EXERCISE DESCRIPTION » Report every line of the records that includes the word "will".

(Collected data entries)

■ ■ ■ ■

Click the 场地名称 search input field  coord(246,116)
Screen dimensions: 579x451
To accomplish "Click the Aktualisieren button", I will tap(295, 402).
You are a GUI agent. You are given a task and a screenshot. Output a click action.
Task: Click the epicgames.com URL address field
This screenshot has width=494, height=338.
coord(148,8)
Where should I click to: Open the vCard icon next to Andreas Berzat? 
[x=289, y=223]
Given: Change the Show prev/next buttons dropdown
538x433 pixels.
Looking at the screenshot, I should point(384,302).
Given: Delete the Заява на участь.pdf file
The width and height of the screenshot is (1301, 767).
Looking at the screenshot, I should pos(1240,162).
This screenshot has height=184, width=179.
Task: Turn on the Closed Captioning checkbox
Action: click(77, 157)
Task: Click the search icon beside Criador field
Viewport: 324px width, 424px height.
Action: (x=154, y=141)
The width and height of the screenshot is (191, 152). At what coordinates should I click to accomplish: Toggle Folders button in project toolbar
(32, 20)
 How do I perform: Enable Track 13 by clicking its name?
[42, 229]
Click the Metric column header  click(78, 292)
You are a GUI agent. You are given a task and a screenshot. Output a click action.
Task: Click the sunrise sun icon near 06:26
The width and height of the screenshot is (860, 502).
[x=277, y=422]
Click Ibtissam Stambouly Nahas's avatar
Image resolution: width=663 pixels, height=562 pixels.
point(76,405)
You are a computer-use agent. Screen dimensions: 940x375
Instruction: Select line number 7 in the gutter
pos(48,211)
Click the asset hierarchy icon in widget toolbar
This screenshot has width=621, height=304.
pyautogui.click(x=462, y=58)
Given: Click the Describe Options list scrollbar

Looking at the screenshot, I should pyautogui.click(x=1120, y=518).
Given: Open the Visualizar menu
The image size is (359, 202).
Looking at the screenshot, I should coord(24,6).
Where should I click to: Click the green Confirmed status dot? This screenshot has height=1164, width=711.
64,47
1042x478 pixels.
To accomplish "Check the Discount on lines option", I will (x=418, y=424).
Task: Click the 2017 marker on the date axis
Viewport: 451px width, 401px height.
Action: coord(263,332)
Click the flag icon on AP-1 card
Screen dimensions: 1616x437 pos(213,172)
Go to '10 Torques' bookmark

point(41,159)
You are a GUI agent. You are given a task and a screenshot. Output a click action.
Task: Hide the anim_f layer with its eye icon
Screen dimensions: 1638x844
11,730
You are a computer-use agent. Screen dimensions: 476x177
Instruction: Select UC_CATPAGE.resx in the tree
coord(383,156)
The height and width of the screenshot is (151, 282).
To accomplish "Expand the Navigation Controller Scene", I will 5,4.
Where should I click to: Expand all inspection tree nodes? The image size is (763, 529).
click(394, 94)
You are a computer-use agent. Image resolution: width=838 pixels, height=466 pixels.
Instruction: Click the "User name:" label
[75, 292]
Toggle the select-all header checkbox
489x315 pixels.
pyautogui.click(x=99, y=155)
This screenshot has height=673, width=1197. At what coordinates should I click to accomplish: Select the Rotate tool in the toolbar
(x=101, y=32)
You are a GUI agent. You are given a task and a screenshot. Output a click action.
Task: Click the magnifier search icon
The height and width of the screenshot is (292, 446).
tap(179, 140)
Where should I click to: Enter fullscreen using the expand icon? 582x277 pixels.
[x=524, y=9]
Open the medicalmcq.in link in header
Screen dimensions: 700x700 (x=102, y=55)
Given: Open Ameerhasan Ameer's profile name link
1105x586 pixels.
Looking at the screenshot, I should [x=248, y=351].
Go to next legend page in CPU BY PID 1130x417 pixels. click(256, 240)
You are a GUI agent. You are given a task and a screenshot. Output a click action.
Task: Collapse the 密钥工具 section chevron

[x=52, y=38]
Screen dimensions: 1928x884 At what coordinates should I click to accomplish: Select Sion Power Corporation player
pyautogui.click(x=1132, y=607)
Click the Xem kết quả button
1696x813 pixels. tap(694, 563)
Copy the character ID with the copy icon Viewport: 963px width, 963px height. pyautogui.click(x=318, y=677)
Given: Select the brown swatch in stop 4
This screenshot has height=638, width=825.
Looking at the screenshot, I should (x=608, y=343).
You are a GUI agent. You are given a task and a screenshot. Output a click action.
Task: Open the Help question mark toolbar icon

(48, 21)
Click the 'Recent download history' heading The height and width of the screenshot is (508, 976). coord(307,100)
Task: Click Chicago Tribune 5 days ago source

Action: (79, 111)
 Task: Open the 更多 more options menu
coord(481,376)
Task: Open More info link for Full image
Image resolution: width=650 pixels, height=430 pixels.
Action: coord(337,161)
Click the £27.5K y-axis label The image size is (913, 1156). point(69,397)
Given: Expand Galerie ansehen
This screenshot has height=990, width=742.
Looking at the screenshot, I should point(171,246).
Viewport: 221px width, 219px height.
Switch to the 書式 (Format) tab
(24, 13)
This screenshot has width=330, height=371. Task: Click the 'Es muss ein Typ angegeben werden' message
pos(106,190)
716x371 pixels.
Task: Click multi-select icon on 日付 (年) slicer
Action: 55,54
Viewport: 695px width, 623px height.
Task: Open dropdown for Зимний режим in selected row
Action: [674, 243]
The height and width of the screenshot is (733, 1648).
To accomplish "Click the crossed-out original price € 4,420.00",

■ ■ ■ ■

ANSWER TO THE PROBLEM »
To accomplish "Click the Aktualisieren button", I will tap(295, 402).
To accomplish "Check the Discount on lines option", I will (x=418, y=424).
To accomplish "Expand the Navigation Controller Scene", I will 5,4.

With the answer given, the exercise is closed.